Затем корабли подошли почти борт к борту, и с помощью рупора Биксио объяснил причину задержки; после чего они снова двинулись в путь, и, поскольку уже близился рассвет, Гарибальди дал Биксио приказ следовать за ним на некотором отдалении.

Одиннадцатого мая, в половине четвертого утра, участникам экспедиции показалось, будто впереди они видят землю; но это ошибочное впечатление создавали облака, что вскоре, с восходом солнца, стало очевидно.

В половине седьмого на горизонте отчетливо вырисовалась группа Эгадских островов.

В десять часов утра пароходы были уже в непосредственной близости от Фавиньяны; «Пьемонте», по-прежнему шедший впереди, круто повернул направо.

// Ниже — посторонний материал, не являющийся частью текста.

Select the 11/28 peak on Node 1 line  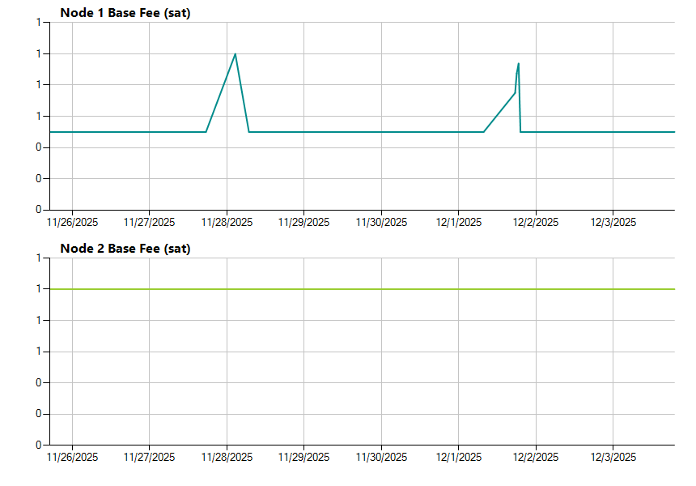coord(235,55)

— Вот черт! — снова выругался Биксио. — Что-то опять взбрело ему в голову!

И он приказал рулевому следовать тем же курсом, что и «Пьемонте».

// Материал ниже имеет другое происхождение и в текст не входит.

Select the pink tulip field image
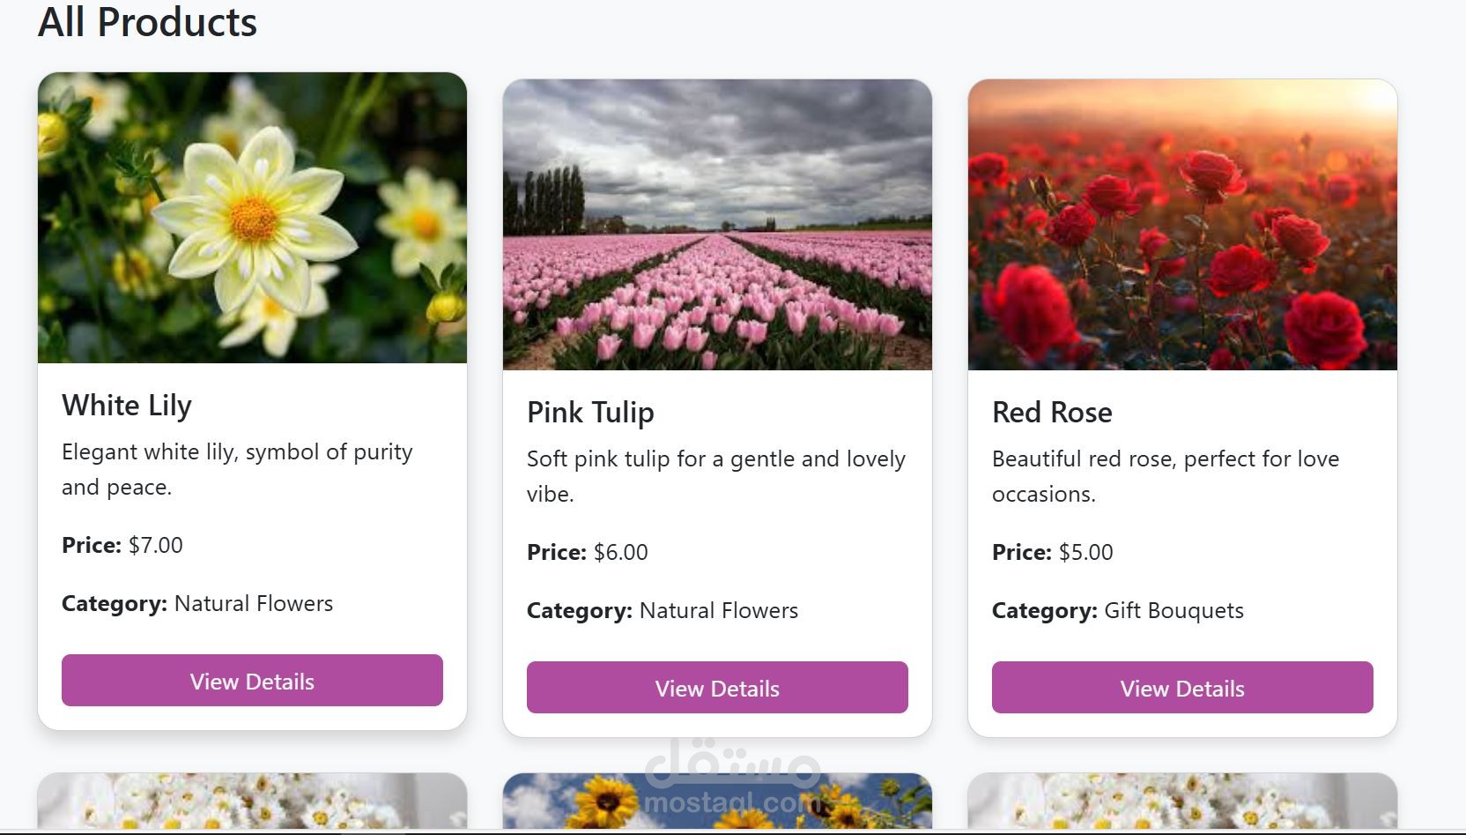This screenshot has height=835, width=1466. pyautogui.click(x=717, y=225)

Причиной этого маневра «Пьемонте» явилось то, что Гарибальди увидел английское торговое судно, вышедшее из порта Марсалы. Генерал направился прямо к этому судну и, как только они могли услышать друг друга, по-английски спросил капитана, находится ли в порту флот.

Англичанин ответил, что флот вышел из порта с час тому назад и направился к югу.

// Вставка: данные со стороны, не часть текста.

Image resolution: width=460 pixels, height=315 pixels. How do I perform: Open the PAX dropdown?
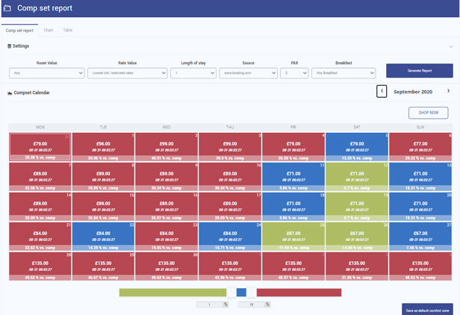(x=294, y=73)
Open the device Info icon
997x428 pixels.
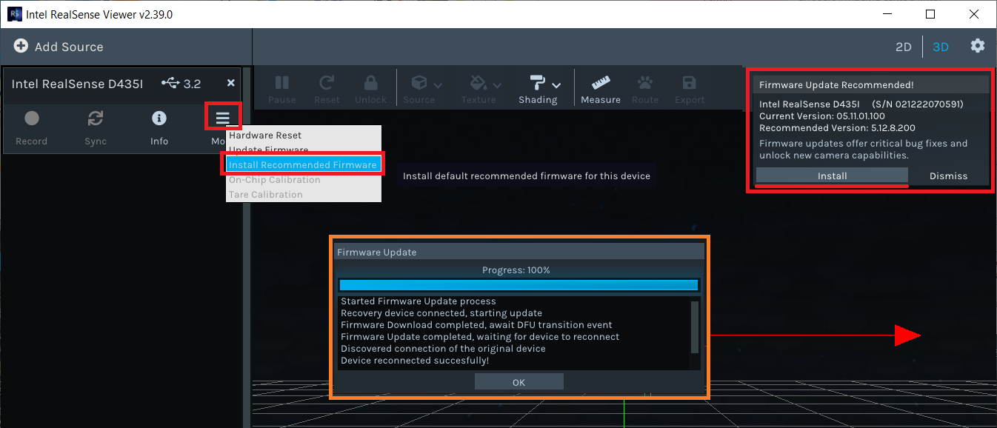[x=159, y=118]
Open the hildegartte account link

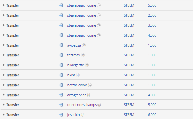(x=76, y=65)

— А куда вы держите путь? — поинтересовался Гарибальди у английского капитана.

— В Геную, — ответил тот.

— Что ж, — продолжил Гарибальди, — сообщите в Генуе, что экспедиция генерала Гарибальди благополучно высадилась в Марсале.

«Пьемонте» повернул налево, и «Ломбардо» последовал за ним.

Проходя рядом с английским судном, Биксио бросил на его борт буханку хлеба, в которой находилось письмо в Геную.

В непосредственной близости от Марсалы они повстречали несколько рыбацких лодок и окликнули одну из них.

Лодка эта принадлежала добродушному толстяку по имени Страццера. Вначале он явно испугался, но затем успокоился, видя веселые лица добровольцев и слыша, что все что-то предлагают ему.

Страццера поднялся на борт «Пьемонте»; у Гарибальди были на него виды.

Прежде всего генерал убедился в достоверности того, что сказал ему англичанин. Имелось, правда, одно небольшое отличие.

Два корабля, имевшие стоянку в Марсале, «Стромболи», которым командовал Караччоло, внучатый племянник адмирала, повешенного в 1799 году по приказу Нельсона, и «Капри», которым командовал Актон, внук министра, немало поспособствовавшего тому, что адмирала повесили, и в самом деле находились вдали от порта, но «Капри» покинул его накануне, а «Стромболи» — всего лишь час тому назад.

Из этого вытекало, что, если бы доброволец, охваченный манией самоубийства, не бросился бы в море во второй раз и «Ломбардо» не потратил бы два часа на то, чтобы вытащить его оттуда, перед тем как отправиться дальше, пароходы Гарибальди напоролись бы на «Стромболи», который перегородил бы им вход в гавань и первыми же пушечными выстрелами призвал бы на помощь себе «Капри» и парусный фрегат «Партенопа».

Так что мы вполне имели право сказать, что происшествие с «Ломбардо» было предопределено Провидением.